# Exercise description
Please retype the whole listing so that it matches the original exactly.

# Task data
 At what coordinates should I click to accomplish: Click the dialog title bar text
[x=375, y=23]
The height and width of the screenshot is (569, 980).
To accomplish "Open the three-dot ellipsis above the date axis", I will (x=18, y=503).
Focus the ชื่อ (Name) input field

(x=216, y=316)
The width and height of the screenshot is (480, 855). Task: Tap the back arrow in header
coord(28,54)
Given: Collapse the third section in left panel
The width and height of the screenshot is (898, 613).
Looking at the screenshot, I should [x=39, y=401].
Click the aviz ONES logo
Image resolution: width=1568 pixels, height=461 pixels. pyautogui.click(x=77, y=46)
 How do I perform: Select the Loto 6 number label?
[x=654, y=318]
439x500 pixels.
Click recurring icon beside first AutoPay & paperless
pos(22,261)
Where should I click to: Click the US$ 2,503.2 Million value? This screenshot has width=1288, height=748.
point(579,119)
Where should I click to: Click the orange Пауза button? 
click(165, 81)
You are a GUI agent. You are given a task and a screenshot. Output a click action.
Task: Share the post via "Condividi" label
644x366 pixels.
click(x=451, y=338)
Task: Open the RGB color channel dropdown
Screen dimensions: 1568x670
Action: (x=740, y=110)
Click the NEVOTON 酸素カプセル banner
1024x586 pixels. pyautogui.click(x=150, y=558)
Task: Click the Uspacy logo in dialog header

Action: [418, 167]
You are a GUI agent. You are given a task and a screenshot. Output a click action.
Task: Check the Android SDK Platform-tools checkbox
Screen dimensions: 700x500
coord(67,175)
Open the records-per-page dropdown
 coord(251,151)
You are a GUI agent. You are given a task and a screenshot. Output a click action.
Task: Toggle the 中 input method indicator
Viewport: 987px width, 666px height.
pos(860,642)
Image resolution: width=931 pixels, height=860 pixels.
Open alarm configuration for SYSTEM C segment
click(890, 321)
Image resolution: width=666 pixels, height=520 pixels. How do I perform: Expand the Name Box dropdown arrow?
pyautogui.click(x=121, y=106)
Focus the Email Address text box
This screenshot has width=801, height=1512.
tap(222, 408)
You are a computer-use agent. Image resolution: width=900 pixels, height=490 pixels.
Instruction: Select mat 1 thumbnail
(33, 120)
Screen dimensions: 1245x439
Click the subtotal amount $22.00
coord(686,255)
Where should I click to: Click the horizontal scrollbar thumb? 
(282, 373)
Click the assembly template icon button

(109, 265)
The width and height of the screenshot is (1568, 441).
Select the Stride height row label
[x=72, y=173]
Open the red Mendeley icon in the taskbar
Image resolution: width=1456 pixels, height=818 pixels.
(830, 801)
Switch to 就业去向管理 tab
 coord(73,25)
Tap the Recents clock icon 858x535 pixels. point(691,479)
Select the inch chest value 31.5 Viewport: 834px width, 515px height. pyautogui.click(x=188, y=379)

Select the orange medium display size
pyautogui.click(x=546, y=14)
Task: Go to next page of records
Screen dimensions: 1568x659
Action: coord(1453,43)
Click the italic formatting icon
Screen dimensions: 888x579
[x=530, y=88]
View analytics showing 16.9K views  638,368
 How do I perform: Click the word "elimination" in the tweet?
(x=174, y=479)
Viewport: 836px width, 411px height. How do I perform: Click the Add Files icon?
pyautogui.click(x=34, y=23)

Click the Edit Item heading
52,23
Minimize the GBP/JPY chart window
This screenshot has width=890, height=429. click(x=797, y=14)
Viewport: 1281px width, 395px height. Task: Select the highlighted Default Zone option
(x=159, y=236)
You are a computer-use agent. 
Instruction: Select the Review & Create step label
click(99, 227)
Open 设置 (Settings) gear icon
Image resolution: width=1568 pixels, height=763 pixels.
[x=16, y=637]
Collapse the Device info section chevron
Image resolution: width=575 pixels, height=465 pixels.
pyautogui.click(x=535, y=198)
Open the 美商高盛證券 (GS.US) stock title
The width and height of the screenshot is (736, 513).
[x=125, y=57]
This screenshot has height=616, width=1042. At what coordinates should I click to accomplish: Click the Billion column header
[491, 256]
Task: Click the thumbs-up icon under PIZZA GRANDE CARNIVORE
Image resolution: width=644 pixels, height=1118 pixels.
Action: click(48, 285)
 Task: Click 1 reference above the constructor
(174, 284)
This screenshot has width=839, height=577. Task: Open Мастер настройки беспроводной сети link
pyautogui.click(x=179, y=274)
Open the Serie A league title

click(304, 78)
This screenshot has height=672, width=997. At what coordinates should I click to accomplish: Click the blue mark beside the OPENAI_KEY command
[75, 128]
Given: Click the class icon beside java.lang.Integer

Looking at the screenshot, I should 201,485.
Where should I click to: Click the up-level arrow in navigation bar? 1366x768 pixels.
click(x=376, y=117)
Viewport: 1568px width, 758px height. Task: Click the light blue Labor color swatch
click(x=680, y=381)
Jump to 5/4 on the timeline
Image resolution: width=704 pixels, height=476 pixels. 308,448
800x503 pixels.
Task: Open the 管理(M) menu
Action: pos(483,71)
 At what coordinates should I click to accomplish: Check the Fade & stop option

# Result of the exercise
 At what coordinates should I click to accomplish: Click the dialog title bar text
[x=375, y=23]
The height and width of the screenshot is (569, 980).
To accomplish "Open the three-dot ellipsis above the date axis", I will (x=18, y=503).
Focus the ชื่อ (Name) input field

(x=216, y=316)
The width and height of the screenshot is (480, 855). Task: Tap the back arrow in header
coord(28,54)
Given: Collapse the third section in left panel
The width and height of the screenshot is (898, 613).
Looking at the screenshot, I should [x=39, y=401].
Click the aviz ONES logo
Image resolution: width=1568 pixels, height=461 pixels. pyautogui.click(x=77, y=46)
 How do I perform: Select the Loto 6 number label?
[x=654, y=318]
439x500 pixels.
Click recurring icon beside first AutoPay & paperless
pos(22,261)
Where should I click to: Click the US$ 2,503.2 Million value? This screenshot has width=1288, height=748.
point(579,119)
Where should I click to: Click the orange Пауза button? 
click(165, 81)
You are a GUI agent. You are given a task and a screenshot. Output a click action.
Task: Share the post via "Condividi" label
644x366 pixels.
click(x=451, y=338)
Task: Open the RGB color channel dropdown
Screen dimensions: 1568x670
Action: (x=740, y=110)
Click the NEVOTON 酸素カプセル banner
1024x586 pixels. pyautogui.click(x=150, y=558)
Task: Click the Uspacy logo in dialog header

Action: [418, 167]
You are a GUI agent. You are given a task and a screenshot. Output a click action.
Task: Check the Android SDK Platform-tools checkbox
Screen dimensions: 700x500
coord(67,175)
Open the records-per-page dropdown
 coord(251,151)
You are a GUI agent. You are given a task and a screenshot. Output a click action.
Task: Toggle the 中 input method indicator
Viewport: 987px width, 666px height.
pos(860,642)
Image resolution: width=931 pixels, height=860 pixels.
Open alarm configuration for SYSTEM C segment
click(890, 321)
Image resolution: width=666 pixels, height=520 pixels. How do I perform: Expand the Name Box dropdown arrow?
pyautogui.click(x=121, y=106)
Focus the Email Address text box
This screenshot has width=801, height=1512.
tap(222, 408)
You are a computer-use agent. Image resolution: width=900 pixels, height=490 pixels.
Instruction: Select mat 1 thumbnail
(33, 120)
Screen dimensions: 1245x439
Click the subtotal amount $22.00
coord(686,255)
Where should I click to: Click the horizontal scrollbar thumb? 
(282, 373)
Click the assembly template icon button

(109, 265)
The width and height of the screenshot is (1568, 441).
Select the Stride height row label
[x=72, y=173]
Open the red Mendeley icon in the taskbar
Image resolution: width=1456 pixels, height=818 pixels.
(830, 801)
Switch to 就业去向管理 tab
 coord(73,25)
Tap the Recents clock icon 858x535 pixels. point(691,479)
Select the inch chest value 31.5 Viewport: 834px width, 515px height. pyautogui.click(x=188, y=379)

Select the orange medium display size
pyautogui.click(x=546, y=14)
Task: Go to next page of records
Screen dimensions: 1568x659
Action: coord(1453,43)
Click the italic formatting icon
Screen dimensions: 888x579
[x=530, y=88]
View analytics showing 16.9K views  638,368
 How do I perform: Click the word "elimination" in the tweet?
(x=174, y=479)
Viewport: 836px width, 411px height. How do I perform: Click the Add Files icon?
pyautogui.click(x=34, y=23)

Click the Edit Item heading
52,23
Minimize the GBP/JPY chart window
This screenshot has width=890, height=429. click(x=797, y=14)
Viewport: 1281px width, 395px height. Task: Select the highlighted Default Zone option
(x=159, y=236)
You are a computer-use agent. 
Instruction: Select the Review & Create step label
click(99, 227)
Open 设置 (Settings) gear icon
Image resolution: width=1568 pixels, height=763 pixels.
[x=16, y=637]
Collapse the Device info section chevron
Image resolution: width=575 pixels, height=465 pixels.
pyautogui.click(x=535, y=198)
Open the 美商高盛證券 (GS.US) stock title
The width and height of the screenshot is (736, 513).
[x=125, y=57]
This screenshot has height=616, width=1042. At what coordinates should I click to accomplish: Click the Billion column header
[491, 256]
Task: Click the thumbs-up icon under PIZZA GRANDE CARNIVORE
Image resolution: width=644 pixels, height=1118 pixels.
Action: click(48, 285)
 Task: Click 1 reference above the constructor
(174, 284)
This screenshot has width=839, height=577. Task: Open Мастер настройки беспроводной сети link
pyautogui.click(x=179, y=274)
Open the Serie A league title

click(304, 78)
This screenshot has height=672, width=997. At what coordinates should I click to accomplish: Click the blue mark beside the OPENAI_KEY command
[75, 128]
Given: Click the class icon beside java.lang.Integer

Looking at the screenshot, I should 201,485.
Where should I click to: Click the up-level arrow in navigation bar? 1366x768 pixels.
click(x=376, y=117)
Viewport: 1568px width, 758px height. Task: Click the light blue Labor color swatch
click(x=680, y=381)
Jump to 5/4 on the timeline
Image resolution: width=704 pixels, height=476 pixels. 308,448
800x503 pixels.
Task: Open the 管理(M) menu
Action: pos(483,71)
 At what coordinates should I click to accomplish: Check the Fade & stop option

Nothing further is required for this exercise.